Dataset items
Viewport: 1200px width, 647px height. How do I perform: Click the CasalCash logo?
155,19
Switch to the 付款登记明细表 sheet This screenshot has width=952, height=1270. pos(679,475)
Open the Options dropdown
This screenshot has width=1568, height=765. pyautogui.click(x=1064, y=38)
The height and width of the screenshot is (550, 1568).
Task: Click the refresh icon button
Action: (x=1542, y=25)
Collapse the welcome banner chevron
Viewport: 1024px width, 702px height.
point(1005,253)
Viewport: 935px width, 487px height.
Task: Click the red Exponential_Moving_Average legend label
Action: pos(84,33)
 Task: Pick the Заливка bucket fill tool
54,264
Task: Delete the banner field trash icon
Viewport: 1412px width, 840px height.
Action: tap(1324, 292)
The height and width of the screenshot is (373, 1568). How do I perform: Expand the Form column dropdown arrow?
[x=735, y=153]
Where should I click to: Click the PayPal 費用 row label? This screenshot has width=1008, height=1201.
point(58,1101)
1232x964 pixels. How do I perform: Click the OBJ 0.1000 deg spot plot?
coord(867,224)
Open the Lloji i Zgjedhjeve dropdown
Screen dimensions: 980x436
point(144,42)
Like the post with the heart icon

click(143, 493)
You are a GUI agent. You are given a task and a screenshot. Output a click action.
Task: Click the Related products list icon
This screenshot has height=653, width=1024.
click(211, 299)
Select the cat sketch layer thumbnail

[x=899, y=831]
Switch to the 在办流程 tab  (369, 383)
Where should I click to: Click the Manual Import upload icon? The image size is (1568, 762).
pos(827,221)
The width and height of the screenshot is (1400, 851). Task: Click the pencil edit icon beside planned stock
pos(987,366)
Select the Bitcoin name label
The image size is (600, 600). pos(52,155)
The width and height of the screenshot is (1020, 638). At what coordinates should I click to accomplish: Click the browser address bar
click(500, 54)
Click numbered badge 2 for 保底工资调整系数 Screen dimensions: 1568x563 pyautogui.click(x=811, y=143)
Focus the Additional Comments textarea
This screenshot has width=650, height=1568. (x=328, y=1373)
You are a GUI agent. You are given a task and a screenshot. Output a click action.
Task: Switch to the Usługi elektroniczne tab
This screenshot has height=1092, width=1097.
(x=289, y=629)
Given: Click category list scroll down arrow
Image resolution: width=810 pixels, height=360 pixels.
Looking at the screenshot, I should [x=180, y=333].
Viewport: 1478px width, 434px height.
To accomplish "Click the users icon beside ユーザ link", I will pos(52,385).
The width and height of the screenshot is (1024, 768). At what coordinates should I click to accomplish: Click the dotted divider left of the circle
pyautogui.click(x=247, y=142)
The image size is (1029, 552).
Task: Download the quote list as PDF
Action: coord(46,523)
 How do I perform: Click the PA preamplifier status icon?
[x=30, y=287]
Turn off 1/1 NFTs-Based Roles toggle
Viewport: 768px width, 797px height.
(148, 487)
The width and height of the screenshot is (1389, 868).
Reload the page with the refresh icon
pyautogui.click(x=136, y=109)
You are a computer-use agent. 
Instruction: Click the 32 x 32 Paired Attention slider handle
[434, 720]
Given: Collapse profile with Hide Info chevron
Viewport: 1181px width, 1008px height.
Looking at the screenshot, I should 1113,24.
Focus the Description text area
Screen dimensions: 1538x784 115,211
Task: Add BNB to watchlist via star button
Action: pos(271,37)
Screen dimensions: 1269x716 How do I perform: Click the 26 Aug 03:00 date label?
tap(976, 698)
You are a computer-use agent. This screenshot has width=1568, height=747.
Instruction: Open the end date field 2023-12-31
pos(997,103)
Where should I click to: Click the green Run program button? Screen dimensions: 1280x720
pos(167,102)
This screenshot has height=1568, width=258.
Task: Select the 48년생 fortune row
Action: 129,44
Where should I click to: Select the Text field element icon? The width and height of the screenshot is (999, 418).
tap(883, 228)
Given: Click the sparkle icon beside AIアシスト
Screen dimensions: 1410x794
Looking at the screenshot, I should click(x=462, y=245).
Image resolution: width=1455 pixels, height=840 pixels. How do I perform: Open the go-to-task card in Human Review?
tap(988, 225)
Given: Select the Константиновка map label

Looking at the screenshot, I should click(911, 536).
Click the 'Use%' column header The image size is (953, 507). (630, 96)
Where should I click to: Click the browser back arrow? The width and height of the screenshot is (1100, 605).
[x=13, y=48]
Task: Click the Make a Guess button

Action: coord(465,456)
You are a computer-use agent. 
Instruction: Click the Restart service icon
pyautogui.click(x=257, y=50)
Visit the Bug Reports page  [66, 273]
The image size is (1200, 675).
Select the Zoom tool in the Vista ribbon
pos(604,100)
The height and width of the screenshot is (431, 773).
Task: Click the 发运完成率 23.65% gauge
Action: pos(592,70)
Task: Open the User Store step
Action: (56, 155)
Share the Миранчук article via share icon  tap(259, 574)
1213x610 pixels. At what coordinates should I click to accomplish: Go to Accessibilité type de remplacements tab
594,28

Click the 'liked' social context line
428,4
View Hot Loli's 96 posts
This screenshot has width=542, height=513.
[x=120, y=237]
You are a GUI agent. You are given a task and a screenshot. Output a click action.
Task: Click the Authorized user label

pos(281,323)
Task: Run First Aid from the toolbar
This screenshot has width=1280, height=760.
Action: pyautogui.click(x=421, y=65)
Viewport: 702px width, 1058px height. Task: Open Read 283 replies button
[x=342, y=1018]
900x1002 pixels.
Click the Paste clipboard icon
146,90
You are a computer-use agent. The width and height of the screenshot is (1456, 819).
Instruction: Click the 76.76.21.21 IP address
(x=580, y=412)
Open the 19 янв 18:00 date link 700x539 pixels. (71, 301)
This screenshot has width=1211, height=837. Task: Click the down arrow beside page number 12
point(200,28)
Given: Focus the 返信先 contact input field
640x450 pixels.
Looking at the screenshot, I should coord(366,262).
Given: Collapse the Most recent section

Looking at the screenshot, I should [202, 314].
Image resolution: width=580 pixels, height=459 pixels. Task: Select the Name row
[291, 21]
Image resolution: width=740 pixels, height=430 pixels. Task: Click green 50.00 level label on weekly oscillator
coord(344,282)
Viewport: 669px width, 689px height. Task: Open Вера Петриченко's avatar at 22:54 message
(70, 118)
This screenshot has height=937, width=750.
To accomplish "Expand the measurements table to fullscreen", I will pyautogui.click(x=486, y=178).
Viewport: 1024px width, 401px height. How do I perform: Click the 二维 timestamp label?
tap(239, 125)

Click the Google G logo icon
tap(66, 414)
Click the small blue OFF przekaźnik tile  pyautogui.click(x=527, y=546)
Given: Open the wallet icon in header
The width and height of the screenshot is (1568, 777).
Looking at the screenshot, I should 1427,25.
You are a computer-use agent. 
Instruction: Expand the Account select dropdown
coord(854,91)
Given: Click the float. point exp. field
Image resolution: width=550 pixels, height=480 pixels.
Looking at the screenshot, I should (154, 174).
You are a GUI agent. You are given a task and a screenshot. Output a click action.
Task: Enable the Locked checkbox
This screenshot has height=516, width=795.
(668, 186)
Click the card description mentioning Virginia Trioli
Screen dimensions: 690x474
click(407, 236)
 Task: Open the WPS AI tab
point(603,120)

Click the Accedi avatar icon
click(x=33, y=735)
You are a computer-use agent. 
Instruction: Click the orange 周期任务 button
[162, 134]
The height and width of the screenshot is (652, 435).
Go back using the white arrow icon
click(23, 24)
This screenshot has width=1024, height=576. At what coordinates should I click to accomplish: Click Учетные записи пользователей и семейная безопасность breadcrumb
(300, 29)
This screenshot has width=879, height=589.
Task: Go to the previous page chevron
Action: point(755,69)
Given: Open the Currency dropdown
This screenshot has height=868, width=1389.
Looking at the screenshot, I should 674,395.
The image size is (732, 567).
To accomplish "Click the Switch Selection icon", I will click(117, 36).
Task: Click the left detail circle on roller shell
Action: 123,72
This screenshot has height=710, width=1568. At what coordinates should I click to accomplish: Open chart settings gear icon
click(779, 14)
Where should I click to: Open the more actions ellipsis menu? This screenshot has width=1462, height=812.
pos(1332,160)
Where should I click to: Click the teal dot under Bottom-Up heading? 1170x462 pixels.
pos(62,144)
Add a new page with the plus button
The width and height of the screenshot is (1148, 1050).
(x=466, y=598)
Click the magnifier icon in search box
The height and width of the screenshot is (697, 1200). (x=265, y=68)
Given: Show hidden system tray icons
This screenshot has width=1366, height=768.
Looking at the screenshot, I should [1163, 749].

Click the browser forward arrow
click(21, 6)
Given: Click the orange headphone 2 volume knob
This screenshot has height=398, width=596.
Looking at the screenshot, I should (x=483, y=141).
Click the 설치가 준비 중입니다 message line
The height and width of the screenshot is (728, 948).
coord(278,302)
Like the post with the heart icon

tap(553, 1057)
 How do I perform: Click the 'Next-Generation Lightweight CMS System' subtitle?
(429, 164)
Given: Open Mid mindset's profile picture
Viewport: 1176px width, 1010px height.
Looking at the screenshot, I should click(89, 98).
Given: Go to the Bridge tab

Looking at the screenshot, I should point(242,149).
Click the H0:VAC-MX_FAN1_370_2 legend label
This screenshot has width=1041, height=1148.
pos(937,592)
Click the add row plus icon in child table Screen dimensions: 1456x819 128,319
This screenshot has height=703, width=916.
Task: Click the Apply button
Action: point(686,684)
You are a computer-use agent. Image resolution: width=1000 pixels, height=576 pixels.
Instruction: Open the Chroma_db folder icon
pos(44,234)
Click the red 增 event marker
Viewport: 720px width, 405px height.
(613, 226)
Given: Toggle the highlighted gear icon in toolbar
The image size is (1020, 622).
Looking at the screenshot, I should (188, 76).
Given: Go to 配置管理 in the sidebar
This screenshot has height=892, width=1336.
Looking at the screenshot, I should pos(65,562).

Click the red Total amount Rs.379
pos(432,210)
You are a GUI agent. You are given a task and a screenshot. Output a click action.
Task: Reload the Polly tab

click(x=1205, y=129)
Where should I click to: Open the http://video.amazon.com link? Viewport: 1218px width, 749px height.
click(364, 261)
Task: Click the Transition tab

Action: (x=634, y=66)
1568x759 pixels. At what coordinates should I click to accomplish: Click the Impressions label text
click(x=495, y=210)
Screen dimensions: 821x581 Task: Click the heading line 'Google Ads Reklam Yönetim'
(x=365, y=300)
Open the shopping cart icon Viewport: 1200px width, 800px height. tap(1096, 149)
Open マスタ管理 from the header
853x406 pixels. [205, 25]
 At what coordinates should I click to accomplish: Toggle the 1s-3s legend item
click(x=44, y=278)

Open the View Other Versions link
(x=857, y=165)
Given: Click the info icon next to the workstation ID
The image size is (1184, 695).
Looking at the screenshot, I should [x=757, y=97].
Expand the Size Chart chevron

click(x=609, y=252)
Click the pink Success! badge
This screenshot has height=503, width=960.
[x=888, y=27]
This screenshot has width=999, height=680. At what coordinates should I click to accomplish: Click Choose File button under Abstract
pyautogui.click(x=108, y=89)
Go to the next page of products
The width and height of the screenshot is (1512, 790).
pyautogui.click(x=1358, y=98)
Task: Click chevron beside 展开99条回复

▶ [Description of the task]: Search the entries for the word "products". Copy each line where it appears.

▶ [Written answer]:
Task: Click the Related products list icon
Go to the next page of products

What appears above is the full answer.